### Supplied material
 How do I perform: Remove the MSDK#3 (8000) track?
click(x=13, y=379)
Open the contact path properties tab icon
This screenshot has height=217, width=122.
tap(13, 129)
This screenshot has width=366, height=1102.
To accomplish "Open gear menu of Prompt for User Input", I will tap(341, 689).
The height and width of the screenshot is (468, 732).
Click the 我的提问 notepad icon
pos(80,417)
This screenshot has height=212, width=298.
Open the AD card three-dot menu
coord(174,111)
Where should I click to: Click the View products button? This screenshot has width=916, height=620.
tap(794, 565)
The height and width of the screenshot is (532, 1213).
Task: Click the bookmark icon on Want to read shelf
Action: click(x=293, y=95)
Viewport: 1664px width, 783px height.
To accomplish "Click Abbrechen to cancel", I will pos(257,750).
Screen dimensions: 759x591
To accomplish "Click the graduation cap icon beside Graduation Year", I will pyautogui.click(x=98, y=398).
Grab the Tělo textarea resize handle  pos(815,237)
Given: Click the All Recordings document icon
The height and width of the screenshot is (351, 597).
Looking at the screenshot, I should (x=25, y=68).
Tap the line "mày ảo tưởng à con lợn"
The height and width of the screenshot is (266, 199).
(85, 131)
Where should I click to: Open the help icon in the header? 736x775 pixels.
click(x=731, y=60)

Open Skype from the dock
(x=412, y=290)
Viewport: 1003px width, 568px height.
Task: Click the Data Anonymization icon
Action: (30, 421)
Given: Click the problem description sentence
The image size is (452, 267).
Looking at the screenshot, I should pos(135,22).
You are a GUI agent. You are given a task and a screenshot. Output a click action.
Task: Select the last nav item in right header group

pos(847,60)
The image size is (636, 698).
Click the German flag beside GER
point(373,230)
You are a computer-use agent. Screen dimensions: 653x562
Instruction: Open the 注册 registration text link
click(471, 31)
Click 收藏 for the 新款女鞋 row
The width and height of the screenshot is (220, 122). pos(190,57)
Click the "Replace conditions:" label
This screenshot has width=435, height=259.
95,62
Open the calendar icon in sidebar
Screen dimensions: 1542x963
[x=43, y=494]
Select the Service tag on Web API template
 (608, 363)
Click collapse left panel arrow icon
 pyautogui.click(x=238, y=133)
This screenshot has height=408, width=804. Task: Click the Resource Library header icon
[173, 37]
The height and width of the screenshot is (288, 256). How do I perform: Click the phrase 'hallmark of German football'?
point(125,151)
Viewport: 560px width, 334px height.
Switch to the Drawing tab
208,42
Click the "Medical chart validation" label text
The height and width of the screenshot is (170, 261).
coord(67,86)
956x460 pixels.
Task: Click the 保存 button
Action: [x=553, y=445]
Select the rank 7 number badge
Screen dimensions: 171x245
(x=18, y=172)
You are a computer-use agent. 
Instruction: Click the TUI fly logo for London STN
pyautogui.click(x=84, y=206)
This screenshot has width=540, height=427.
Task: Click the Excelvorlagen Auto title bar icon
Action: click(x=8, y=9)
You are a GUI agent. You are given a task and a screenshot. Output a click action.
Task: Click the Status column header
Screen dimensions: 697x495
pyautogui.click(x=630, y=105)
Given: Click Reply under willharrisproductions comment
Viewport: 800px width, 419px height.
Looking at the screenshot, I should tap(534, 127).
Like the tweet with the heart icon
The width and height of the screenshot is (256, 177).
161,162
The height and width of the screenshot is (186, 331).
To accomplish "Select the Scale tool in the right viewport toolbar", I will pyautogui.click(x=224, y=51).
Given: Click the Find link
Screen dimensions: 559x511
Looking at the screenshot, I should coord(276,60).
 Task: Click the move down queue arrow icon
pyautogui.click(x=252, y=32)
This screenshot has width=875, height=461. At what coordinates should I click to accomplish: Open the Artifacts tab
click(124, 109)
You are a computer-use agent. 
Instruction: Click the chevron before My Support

### Work order
All of the lines above should be returned exactly as written.

### Result for this task
 How do I perform: Remove the MSDK#3 (8000) track?
click(x=13, y=379)
Open the contact path properties tab icon
This screenshot has height=217, width=122.
tap(13, 129)
This screenshot has width=366, height=1102.
To accomplish "Open gear menu of Prompt for User Input", I will tap(341, 689).
The height and width of the screenshot is (468, 732).
Click the 我的提问 notepad icon
pos(80,417)
This screenshot has height=212, width=298.
Open the AD card three-dot menu
coord(174,111)
Where should I click to: Click the View products button? This screenshot has width=916, height=620.
tap(794, 565)
The height and width of the screenshot is (532, 1213).
Task: Click the bookmark icon on Want to read shelf
Action: click(x=293, y=95)
Viewport: 1664px width, 783px height.
To accomplish "Click Abbrechen to cancel", I will pos(257,750).
Screen dimensions: 759x591
To accomplish "Click the graduation cap icon beside Graduation Year", I will pyautogui.click(x=98, y=398).
Grab the Tělo textarea resize handle  pos(815,237)
Given: Click the All Recordings document icon
The height and width of the screenshot is (351, 597).
Looking at the screenshot, I should (x=25, y=68).
Tap the line "mày ảo tưởng à con lợn"
The height and width of the screenshot is (266, 199).
(85, 131)
Where should I click to: Open the help icon in the header? 736x775 pixels.
click(x=731, y=60)

Open Skype from the dock
(x=412, y=290)
Viewport: 1003px width, 568px height.
Task: Click the Data Anonymization icon
Action: (30, 421)
Given: Click the problem description sentence
The image size is (452, 267).
Looking at the screenshot, I should pos(135,22).
You are a GUI agent. You are given a task and a screenshot. Output a click action.
Task: Select the last nav item in right header group

pos(847,60)
The image size is (636, 698).
Click the German flag beside GER
point(373,230)
You are a computer-use agent. Screen dimensions: 653x562
Instruction: Open the 注册 registration text link
click(471, 31)
Click 收藏 for the 新款女鞋 row
The width and height of the screenshot is (220, 122). pos(190,57)
Click the "Replace conditions:" label
This screenshot has width=435, height=259.
95,62
Open the calendar icon in sidebar
Screen dimensions: 1542x963
[x=43, y=494]
Select the Service tag on Web API template
 (608, 363)
Click collapse left panel arrow icon
 pyautogui.click(x=238, y=133)
This screenshot has height=408, width=804. Task: Click the Resource Library header icon
[173, 37]
The height and width of the screenshot is (288, 256). How do I perform: Click the phrase 'hallmark of German football'?
point(125,151)
Viewport: 560px width, 334px height.
Switch to the Drawing tab
208,42
Click the "Medical chart validation" label text
The height and width of the screenshot is (170, 261).
coord(67,86)
956x460 pixels.
Task: Click the 保存 button
Action: [x=553, y=445]
Select the rank 7 number badge
Screen dimensions: 171x245
(x=18, y=172)
You are a computer-use agent. 
Instruction: Click the TUI fly logo for London STN
pyautogui.click(x=84, y=206)
This screenshot has width=540, height=427.
Task: Click the Excelvorlagen Auto title bar icon
Action: click(x=8, y=9)
You are a GUI agent. You are given a task and a screenshot. Output a click action.
Task: Click the Status column header
Screen dimensions: 697x495
pyautogui.click(x=630, y=105)
Given: Click Reply under willharrisproductions comment
Viewport: 800px width, 419px height.
Looking at the screenshot, I should tap(534, 127).
Like the tweet with the heart icon
The width and height of the screenshot is (256, 177).
161,162
The height and width of the screenshot is (186, 331).
To accomplish "Select the Scale tool in the right viewport toolbar", I will pyautogui.click(x=224, y=51).
Given: Click the Find link
Screen dimensions: 559x511
Looking at the screenshot, I should coord(276,60).
 Task: Click the move down queue arrow icon
pyautogui.click(x=252, y=32)
This screenshot has width=875, height=461. At what coordinates should I click to accomplish: Open the Artifacts tab
click(124, 109)
You are a computer-use agent. 
Instruction: Click the chevron before My Support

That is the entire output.